◆ Direction: Count the lines of the material below that contain the string "screenshot". Reply with the number alone.

[Entries on locating words and elements]

* * * * * * *

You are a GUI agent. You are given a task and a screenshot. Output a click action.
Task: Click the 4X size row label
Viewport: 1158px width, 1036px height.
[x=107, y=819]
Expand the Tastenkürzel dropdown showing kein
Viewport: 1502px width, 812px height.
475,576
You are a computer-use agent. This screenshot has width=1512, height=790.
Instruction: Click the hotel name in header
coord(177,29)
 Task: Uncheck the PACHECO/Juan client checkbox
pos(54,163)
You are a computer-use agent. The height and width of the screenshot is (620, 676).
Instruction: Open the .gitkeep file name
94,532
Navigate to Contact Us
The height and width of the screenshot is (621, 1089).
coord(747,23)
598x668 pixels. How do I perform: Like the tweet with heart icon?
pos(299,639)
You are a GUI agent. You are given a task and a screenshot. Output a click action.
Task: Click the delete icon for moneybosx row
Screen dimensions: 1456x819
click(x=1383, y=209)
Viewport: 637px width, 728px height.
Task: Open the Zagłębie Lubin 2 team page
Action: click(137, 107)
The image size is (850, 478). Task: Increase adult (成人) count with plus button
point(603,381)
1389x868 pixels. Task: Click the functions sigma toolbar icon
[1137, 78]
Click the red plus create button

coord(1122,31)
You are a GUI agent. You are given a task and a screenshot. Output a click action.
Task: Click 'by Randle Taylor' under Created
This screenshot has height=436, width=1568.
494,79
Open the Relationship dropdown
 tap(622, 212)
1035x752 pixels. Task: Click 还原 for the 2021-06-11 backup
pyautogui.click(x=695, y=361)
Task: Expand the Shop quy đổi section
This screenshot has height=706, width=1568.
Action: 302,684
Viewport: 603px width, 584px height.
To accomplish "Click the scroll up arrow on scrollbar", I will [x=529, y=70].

* * * * * * *

◆ Output for this task: 8